Boxer predicts GOP won’t pick Fiorina
Sen. Barbara Boxer (D-Calif.) doesn’t think Republicans will pick Carly Fiorina as their 2016 presidential nominee.
“I don’t think anyone would put her on the ticket,” said Boxer, who defeated Fiorina when the Republican challenged her reelection bid in 2010.
{mosads}Boxer has done a string of interviews in recent days about Fiorina, who is moving up in the polls after a well-received debate performance last week. The former CEO of Hewlett-Packard placed second to Donald Trump in a CNN national poll released on Sunday.
That’s making her a bigger target for Democrats, and Boxer has been happy to deliver punches honed during the 2010 campaign.
Echoing some of the arguments made by Trump in last week’s debate, she called Fiorina a “mean-spirited” failure of a business leader in an interview with The Hill.
“While she was laying off workers and ruining the company … she was buying a yacht, corporate jet and all the rest,” Boxer said. “She was, at that time, the face of income inequality. And now, as we go into 2016 … she is the face of inequality.”
Boxer also doesn’t think Fiorina will be a good general-election candidate. She noted her victory in a landslide election year for the GOP, which won back the House in 2010 in the aftermath of ObamaCare’s passage.
“She was tested, in a Republican year, running against me, who was considered very vulnerable, and she was slaughtered,” Boxer said.
“Once I was able to tell the people the truth about her, it became a lot easier, and we won by 10 points, a million votes,” Boxer said.
In response to Boxer’s comments, Fiorina’s campaign hurled some strong words at her. “California has the highest poverty rates in the nation under Barbara Boxer’s policies,” said campaign spokeswoman Sarah Isgur Flores.
“As president, Carly will challenge the status quo that has crushed Americans under the weight and corruption of this government.”
Fiorina’s time at HP became a major point in the GOP race, with Trump at the debate saying he wouldn’t put her in charge of any of his companies.
HP lost more than half its value during Fiorina’s five-year tenure, and she was fired in 2005.

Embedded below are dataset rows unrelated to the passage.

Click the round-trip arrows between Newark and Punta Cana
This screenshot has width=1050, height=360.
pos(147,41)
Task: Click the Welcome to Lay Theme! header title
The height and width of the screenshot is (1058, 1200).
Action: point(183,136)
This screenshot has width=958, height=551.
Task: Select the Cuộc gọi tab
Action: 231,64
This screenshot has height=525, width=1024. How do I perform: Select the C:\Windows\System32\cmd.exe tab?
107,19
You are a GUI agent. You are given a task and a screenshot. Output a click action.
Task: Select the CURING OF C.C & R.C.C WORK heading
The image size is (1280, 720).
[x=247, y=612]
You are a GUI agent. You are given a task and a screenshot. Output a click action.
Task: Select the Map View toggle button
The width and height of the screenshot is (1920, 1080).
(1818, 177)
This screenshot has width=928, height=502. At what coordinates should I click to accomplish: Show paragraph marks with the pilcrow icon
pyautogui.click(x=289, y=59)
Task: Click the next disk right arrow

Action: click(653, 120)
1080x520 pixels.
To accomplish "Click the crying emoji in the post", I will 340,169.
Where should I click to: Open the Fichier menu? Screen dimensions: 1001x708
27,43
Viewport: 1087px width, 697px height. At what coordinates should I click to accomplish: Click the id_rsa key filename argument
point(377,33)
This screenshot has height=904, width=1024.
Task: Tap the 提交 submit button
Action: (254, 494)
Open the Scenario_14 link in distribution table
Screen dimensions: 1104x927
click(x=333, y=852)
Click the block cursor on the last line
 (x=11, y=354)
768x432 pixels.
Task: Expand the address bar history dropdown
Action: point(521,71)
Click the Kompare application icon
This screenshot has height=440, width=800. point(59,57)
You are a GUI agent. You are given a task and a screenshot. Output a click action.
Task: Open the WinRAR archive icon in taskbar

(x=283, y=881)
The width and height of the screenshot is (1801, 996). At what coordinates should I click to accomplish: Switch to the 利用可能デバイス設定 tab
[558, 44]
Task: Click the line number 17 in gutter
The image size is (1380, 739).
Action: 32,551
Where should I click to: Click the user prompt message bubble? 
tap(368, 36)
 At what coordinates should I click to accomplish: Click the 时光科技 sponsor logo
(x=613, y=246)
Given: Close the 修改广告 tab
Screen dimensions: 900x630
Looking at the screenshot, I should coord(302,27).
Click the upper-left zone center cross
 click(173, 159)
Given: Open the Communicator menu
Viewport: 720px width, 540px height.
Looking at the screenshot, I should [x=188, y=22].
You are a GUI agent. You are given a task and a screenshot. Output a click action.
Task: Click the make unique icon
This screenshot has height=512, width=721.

Amid the dot-com crash, the company laid off 30,000 workers under her watch and repeatedly failed to live up to profit and performance expectations. She orchestrated an acquisition of Compaq Computer Corp. that didn’t provide anywhere near the new profits she predicted.
Fiorina has argued that she made tough choices at HP’s helm that kept the company strong and saved thousands of jobs that would have otherwise been lost.
“I led Hewlett-Packard through a very difficult time, the worst technology recession in 25 years,” she said at last week’s debate. “Despite those difficult times, we doubled the size of the company, we quadrupled its topline growth rate, we quadrupled its cash flow, we tripled its rate of innovation.”
She’s also accused HP’s board of targeting her for disagreeing with them and challenging the status quo.
In her Senate race, Fiorina attracted national attention for her advertisements, including one during the GOP primary that compared her opponent, ex-Rep. Tom Campbell (R-Calif.), to a “demon sheep,” complete with illuminated red eyes.
Boxer and other California Democrats have been a target of Fiorina’s more recent criticisms, as she has blamed environmentalists and Gov. Jerry Brown for the state’s historic drought.
In August, Chuck Todd of NBC’s “Meet the Press” brought up the drought, saying climate change is making it worse.
“You know what else has made it worse?” she responded. “Politicians. Liberal politicians who stood up for forty years, as the population of California doubled, and said we could not build a new reservoir, and we cannot build a water conveyance system. So for forty years, 70 percent of the rainfall has washed out to sea. That’s pretty dumb when you know you’re going to have droughts every single year.”
Boxer, the top Democrat on the Senate Environment and Public Works Committee, noted that Fiorina no longer lives in California and called her views on the state outdated.
“She left California, so apparently she doesn’t know what’s happening,” Boxer said. “We’re doing gangbusters. We’re creating jobs at a very rapid rate, our unemployment rate is going way down.”